Aproximadamente el 70% de los pacientes afectados por dolor crónico son mujeres, mientras que el 80% de los estudios realizados sobre dolor crónico incluyen solo participantes varones o ratas macho. Los médicos aún se basan en que los pacientes califiquen su dolor en una escala del uno al 10. El problema es que cada persona experimenta el dolor de manera diferente. Por ello, cuando más mujeres que hombres se quejan de dolor persistente o crónico, la diferencia a menudo se atribuye a la percepción o al modo de informar.
Estos hallazgos, financiados por los National Institutes of Health y el Department of Defense, podrían significar que esas células inmunitarias pueden manipularse para producir más señales que calmen el dolor. Aunque un nuevo tratamiento probablemente esté a décadas de distancia, Laumet espera que esta investigación pueda algún día ayudar a millones de personas a obtener alivio con tratamientos no opioides y garantizar que el dolor de las mujeres se tome en serio.

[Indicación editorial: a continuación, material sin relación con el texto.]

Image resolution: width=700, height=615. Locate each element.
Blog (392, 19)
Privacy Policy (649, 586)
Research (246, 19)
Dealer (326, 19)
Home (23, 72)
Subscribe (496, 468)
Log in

Esta nueva evidencia ilumina la vía inmunoneural de resolución del dolor, desplazando el enfoque desde cómo comienza el dolor hacia por qué persiste. El siguiente paso es investigar cómo los tratamientos podrían dirigirse a esta vía y aumentar la producción de IL-10. Estos tratamientos podrían ayudar a que el dolor se resuelva más rápido en lugar de limitarse a bloquear las señales dolorosas. "Esto abre nuevas vías para terapias no opioides orientadas a prevenir el dolor crónico antes de que se establezca", dijo Laumet.